Issue Type: | Bug |
---|---|
Priority: | 4 - Normal |
Status: | Resolved |
Created at: | 2017-11-07T19:31:51.603Z |
Updated at: | 2017-11-08T07:24:22.083Z |
Created by: | Former user |
---|---|
Reported by: | Former user |
Assigned to: | Former user |
Fixed: A fix for this issue is checked into the tree and tested.
(Resolution Date: 2017-11-08T07:24:22.065Z)
2017-11-09 Edge (Release Date: 2017-11-09)
From @accountid:557058:8e9a30b7-b0e0-4093-927b-6497faf34a80 in ~triton channel this morning, after upgrading east-3b to latest dev images, the vmapi service failed to come up and the following error was found in the logs:
[2017-11-07T15:39:48.662Z] INFO: vmapi/migrations-controller/60252 on 69eadfd0-9233-49df-b419-dfaa5aa90a4d: Found 1000 records Uncaught AssertionError: internal_metadata values must be of type string, number or boolean FROM fail (assert.js:89:3) Function.ok (assert.js:109:15) Object.internalMetadataToSearchArray (/opt/smartdc/vmapi/lib/common/vm-common.js:518:77) migrateRecord (/opt/smartdc/vmapi/lib/data-migrations/migrations/vms/001-internal-metadata-search.js:45:16) Object.migrateRecords [as func] (/opt/smartdc/vmapi/lib/data-migrations/controller.js:272:43) Immediate._onImmediate (/opt/smartdc/vmapi/node_modules/vasync/lib/vasync.js:213:20) processImmediate [as _immediateCallback] (timers.js:383:17)
Shortly after @pedro mentioned:
Culprit is this mdata value, though:
'docker:restartdelay': null
The error is pretty clear: currently data migrations make the VMAPI process abort when an internal_metadata
value is not a string, boolean or number on purpose.
I'll try to find the VM object with that value and understand why it had a docker:restartdelay
value of null
in the first place.
Regardless, we might want to be less radical in how we treat such values because if we ran into that value in east-3b, it is likely we'll run into similar unexpected values in DCs with more VMs.

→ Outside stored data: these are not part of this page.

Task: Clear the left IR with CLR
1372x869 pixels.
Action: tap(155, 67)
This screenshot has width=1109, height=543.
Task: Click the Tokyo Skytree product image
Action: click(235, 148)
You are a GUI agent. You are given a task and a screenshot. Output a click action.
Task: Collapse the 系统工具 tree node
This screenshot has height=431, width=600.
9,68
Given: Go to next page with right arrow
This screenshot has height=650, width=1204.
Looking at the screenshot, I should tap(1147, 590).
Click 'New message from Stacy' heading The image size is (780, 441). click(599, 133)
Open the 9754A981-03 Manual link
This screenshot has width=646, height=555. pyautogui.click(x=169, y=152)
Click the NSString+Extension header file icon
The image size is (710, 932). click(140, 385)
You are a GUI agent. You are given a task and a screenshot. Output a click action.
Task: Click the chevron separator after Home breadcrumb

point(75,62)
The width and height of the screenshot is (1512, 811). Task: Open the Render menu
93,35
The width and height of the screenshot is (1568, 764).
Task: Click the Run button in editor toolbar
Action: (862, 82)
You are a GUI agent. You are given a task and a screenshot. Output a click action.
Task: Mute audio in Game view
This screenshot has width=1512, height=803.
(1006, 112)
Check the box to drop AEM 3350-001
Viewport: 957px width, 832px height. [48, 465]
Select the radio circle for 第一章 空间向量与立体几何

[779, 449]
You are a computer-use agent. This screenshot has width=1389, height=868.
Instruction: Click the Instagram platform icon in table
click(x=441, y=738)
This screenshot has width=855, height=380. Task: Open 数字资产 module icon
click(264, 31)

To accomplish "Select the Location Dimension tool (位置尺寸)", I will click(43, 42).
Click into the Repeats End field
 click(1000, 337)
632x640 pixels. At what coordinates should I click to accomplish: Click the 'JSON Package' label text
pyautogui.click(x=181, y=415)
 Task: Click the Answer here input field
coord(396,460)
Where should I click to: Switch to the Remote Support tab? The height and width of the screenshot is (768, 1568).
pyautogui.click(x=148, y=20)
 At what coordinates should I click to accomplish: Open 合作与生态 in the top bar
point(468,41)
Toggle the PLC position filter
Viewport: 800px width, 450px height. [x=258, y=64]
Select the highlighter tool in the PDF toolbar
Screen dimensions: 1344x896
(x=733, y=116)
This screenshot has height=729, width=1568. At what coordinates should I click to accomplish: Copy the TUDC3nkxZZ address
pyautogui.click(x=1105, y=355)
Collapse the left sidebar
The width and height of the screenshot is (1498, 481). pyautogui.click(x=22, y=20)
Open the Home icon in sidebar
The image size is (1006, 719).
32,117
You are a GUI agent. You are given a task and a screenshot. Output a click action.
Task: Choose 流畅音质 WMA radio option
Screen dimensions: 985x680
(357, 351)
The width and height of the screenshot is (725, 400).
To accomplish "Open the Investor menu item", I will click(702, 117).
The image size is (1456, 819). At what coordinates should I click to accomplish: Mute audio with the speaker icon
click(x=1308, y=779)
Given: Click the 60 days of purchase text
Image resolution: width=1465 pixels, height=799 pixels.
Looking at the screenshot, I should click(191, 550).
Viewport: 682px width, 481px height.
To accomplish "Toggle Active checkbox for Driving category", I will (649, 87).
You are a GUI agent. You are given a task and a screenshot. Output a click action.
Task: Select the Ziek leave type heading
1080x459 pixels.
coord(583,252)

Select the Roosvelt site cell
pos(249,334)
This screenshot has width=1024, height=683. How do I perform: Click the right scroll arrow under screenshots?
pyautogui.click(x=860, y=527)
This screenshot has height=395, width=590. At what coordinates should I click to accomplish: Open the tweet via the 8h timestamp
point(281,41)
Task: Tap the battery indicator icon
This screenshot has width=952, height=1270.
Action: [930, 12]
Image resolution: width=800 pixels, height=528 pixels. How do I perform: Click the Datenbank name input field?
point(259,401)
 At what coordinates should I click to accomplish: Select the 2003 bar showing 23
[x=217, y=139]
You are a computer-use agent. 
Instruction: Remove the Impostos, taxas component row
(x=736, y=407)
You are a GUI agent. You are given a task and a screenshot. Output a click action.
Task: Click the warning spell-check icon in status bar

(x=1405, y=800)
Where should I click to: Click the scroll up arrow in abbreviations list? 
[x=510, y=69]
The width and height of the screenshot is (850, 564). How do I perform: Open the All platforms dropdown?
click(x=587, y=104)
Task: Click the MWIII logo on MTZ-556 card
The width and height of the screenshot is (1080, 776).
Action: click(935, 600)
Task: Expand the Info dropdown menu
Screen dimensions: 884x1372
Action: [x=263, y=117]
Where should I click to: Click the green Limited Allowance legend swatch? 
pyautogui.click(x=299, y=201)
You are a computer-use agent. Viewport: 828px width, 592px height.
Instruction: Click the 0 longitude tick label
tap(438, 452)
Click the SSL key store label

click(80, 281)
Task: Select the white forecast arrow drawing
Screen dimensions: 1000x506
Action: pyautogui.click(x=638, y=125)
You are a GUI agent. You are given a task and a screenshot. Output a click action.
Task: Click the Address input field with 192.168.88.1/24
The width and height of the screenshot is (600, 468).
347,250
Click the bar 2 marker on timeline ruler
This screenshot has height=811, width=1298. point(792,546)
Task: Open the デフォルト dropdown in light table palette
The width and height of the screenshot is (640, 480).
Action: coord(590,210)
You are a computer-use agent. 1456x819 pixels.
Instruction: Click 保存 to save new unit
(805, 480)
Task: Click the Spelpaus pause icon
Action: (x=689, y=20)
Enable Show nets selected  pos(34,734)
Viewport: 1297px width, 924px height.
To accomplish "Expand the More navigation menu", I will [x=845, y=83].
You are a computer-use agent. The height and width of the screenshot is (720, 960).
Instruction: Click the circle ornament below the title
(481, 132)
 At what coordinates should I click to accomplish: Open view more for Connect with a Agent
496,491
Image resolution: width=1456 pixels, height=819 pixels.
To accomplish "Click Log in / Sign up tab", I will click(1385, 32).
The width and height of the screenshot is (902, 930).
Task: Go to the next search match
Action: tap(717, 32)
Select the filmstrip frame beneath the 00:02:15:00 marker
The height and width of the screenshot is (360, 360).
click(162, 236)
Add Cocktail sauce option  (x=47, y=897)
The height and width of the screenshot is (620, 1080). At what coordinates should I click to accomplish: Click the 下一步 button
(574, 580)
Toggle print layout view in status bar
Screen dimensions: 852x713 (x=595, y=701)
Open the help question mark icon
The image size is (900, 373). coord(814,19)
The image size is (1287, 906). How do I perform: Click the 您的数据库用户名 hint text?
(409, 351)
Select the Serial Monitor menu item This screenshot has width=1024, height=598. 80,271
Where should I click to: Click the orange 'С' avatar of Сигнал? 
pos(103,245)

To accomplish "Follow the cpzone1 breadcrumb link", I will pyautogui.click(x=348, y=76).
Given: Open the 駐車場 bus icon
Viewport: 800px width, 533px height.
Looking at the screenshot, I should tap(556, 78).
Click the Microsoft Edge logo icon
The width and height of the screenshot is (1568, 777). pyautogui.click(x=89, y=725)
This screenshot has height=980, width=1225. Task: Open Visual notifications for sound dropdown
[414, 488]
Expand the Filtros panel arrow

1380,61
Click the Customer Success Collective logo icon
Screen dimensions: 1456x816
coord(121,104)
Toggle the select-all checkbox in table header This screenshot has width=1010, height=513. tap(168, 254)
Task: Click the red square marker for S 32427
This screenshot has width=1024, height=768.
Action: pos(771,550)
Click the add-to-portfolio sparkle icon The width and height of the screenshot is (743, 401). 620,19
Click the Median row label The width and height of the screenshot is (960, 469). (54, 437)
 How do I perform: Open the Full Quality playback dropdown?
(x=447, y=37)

Maybe warning and moving on would be more robust in this case?
Using the following shell script:
current_offset=0; json_res=$(sdc-vmapi /vms | json -H); while [[ "$json_res" != "[]" ]]; do echo "$json_res" | json -Ha -c "this.internal_metadata && this.internal_metadata['docker:restartdelay']===null"; current_offset=$((current_offset + 1000)); echo "current offset: ${current_offset}" json_res=$(sdc-vmapi "/vms?offset=${current_offset}" | json -H) done
I was able to find that the VM with a value of null
for its docker:restartdelay
metadata is 76d0bbe4-ca1e-4117-8ec5-ca894b768722
.
Looking at that VM's internal_metadata
, we find:
[jgilli@5DCS842 (us-east-3b) ~]$ vmadm get 76d0bbe4-ca1e-4117-8ec5-ca894b768722 | json -H internal_metadata { "docker:id": "76d0bbe4ca1e41178ec5ca894b768722d92e24bd172749b0ba26ee821be93258", "docker:cmd": "[\"sleep 86401\"]", "docker:restartpolicy": "always", "docker:noipmgmtd": true, "docker:env": "[\"PATH=/usr/local/sbin:/usr/local/bin:/usr/sbin:/usr/bin:/sbin:/bin\"]", "docker:entrypoint": "[]", "docker:linkHosts": "", "docker:linkEnv": "[]", "docker:restartcount": 22301, "docker:restartdelay": null } [jgilli@5DCS842 (us-east-3b) ~]$
So it restarted 22301
times. Now when trying to determine how this number of restarts would lead to a value of null
, and reproducing [the computation that vmadmd performs|https://github.com/joyent/smartos-live/blob/ecb292cc3719695d2b27617ddee9cab1895d3e17/src/vm/sbin/vmadmd.js#L765-L774] to determine the next restart delay, we found that eventually, the restart delay will always be serialized to null:
$ node > 100 * Math.pow(2, 22301) Infinity > JSON.stringify(Infinity) 'null' >
In other words, this occurrence seems to show that aborting when encountering unexpected data in VMs' internal_metadata
may not be what we want to do going forward, and that instead we should log those entries, migrate the record the best we can, and move on.
Testing notes:
In COAL, I manually forced a VM to have a docker:restartdelay
internal_metadata value of null
, then reset the data_version
column of the vmapi_vms
table in manatee to NULL
. I then restarted the VMAPI service and observed it abort the same way it aborted in east-3b.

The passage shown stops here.